“Questua continua”, il fenomeno controllato dal racket torna a regime

Dopo la lieve flessione registrata in città negli ultimi tempi
di Alvaro Colombi - 17 Novembre 2007

Dopo la breve latitanza di qualche settimana l’esercito di postulanti, lavavetri, ambulanti e da ultimo la categoria estrema dei “pulisci fanali”, è tornato a presidiare gli incroci semaforici. Percorrendo in auto la via Laurentina da viale del Tintoretto fino alla confluenza nella Colombo, se hai la fortuna di trovare il “rosso” in quei tre primi incroci (appena cinquecento metri) puoi fare la tua elemosina, farti lavare i vetri e spolverare i fanali (quest’ultima operazione avviene comunque d’ufficio), provvedere all’ennesima scorta di fazzolettini, comperare il giornale. A non essere tirchi e nemmeno tanto prodighi con cinque euro (un euro ogni cento metri) passi indenne i tuoi incroci, senza subire ulteriori e fastidiose “invadenze”.

Per qualche tempo, dall’altro lato della Colombo (incrocio col primo tratto della Laurentina), hanno fatto la loro comparsa due artisti di strada, un ragazzo e una ragazza. Tra un “rosso” e un “verde” hanno intrattenuto gli automobilisti coi loro piccoli numeri da circo d’antan. Almeno fino al giorno in cui (siamo stati testimoni della scena), un tipo dall’apparenza losca, di quelli che giustificano le teorie di Lombroso, accompagnando un lavavetri in età pensionabile, ha cominciato ad indirizzare alcune frasi nei confronti dei due ragazzi. Per la verità non siamo riusciti a sentire granchè ma dai gesti traspariva un ordine preciso: i ragazzi dovevano sloggiare. E infatti il giorno dopo non c’erano più: il lavavetri, uno dei tanti disperati sfruttati dal racket della mendicità, aveva preso il loro posto. Il contesto sembra quello brechtiano (ricordate “La canzone da tre soldi”?), ma non è così: purtroppo è solo un aspetto ordinario della nostra città.

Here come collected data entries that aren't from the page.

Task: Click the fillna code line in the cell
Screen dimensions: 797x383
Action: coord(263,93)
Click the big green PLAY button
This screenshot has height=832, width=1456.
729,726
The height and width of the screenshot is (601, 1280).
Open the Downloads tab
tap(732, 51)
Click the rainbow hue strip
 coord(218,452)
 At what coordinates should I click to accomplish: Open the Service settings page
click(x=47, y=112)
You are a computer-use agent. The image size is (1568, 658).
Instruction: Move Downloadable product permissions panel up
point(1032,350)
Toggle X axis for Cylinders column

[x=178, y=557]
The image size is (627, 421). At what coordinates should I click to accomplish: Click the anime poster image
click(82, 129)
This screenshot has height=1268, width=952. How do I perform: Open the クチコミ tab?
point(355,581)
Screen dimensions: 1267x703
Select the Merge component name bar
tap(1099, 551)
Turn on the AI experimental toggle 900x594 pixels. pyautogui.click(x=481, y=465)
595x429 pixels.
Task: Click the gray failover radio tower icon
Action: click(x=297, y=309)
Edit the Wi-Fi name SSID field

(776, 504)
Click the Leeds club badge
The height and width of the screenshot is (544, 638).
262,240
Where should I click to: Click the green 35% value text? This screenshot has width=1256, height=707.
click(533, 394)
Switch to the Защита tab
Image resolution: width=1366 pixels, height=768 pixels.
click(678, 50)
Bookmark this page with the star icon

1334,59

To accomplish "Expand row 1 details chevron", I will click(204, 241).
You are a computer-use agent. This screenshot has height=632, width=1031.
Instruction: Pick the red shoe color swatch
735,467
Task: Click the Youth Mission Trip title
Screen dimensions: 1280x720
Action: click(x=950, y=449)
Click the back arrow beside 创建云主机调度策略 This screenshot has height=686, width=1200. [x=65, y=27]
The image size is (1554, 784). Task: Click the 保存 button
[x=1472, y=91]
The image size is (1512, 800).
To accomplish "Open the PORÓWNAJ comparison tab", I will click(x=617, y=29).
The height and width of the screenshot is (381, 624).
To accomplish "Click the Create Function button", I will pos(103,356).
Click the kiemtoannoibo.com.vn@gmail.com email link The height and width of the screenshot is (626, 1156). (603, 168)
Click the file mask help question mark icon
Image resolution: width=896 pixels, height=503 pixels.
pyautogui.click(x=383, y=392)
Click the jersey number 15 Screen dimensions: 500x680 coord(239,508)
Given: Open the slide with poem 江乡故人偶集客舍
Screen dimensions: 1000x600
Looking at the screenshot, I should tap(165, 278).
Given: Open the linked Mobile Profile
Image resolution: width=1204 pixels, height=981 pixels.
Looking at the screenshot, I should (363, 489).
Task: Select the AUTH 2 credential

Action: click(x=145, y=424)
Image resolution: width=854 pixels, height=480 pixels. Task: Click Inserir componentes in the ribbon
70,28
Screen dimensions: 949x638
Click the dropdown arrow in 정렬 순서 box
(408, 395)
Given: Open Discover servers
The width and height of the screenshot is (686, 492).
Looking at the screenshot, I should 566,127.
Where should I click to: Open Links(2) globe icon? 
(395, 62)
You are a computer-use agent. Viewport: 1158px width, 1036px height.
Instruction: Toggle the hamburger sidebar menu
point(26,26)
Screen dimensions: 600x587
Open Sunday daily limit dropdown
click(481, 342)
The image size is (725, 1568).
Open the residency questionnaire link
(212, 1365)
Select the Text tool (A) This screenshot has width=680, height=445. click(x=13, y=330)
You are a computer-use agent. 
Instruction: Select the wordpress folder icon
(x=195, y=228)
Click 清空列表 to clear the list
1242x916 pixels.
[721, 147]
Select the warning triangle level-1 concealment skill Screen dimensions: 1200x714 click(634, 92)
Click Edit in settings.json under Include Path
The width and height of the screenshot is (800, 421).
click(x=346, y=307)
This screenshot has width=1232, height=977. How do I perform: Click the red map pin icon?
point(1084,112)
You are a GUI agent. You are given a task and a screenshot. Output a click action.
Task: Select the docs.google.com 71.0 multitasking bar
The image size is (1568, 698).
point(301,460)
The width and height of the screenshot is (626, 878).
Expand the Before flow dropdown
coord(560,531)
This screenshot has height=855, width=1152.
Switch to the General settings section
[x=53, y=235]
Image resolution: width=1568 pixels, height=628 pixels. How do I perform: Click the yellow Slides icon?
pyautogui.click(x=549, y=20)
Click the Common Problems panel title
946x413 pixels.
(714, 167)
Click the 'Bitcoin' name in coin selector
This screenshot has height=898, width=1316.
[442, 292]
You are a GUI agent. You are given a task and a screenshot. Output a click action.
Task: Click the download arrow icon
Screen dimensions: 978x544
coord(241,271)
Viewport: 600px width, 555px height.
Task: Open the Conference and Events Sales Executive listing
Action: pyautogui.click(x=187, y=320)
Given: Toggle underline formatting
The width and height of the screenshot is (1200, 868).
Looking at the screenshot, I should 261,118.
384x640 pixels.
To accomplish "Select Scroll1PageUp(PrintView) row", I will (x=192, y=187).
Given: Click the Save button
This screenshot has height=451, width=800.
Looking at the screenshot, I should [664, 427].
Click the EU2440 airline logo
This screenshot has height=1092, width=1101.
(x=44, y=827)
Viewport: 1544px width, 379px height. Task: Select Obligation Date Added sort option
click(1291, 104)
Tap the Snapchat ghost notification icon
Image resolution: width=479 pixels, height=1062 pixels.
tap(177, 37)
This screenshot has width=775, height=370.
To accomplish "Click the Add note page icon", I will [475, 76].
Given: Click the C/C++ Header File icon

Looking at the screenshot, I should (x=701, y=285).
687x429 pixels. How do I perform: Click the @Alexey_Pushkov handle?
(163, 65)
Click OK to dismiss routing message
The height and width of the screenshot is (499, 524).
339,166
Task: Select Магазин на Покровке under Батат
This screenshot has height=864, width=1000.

Cogliamo l’occasione per rivolgere una domanda a Pino Galeota, presidente della commissione cultura in Campidoglio. Che fine ha fatto la delibera consiliare 129 del 1997 sulla liberalizzazione dell’arte di strada, che aveva avuto in Dario Fo un testimonial eccezionale e per la quale lui stesso, in qualità promotore, si era tanto speso per assicurarne l’applicazione? E che ne è del relativo regolamento che avrebbe dovuto disciplinarne l’esercizio?

Senza aspettare risposta una cosa possiamo tuttavia dirla. Roma, malgrado le pretese (e i proclami) dei suoi amministratori, è ancora città provinciale. Malgrado le tante iniziative culturali, i festival internazionali, le notti più o meno bianche. Malgrado Veltroni. L’unica grande città in Europa (e vivaddidio un primato negativo l’abbiamo trovato) che non riconosce il principio della libertà d’espressione dell’arte itinerante. “In circuiti mirati – recitava la delibera – con fruibilità a rotazione, dalla periferia al centro: in piazze, isole pedonali, ville, parchi, cortili storici, banchine fluviali, ponti e muraglioni, stazioni ferroviarie e di metro, sottopassi…. “

Oggi, parte di questi posti, sono sede di degrado ambientale e abbrutimento umano, in attesa di salire agli onori della cronaca con la prossima tragedia.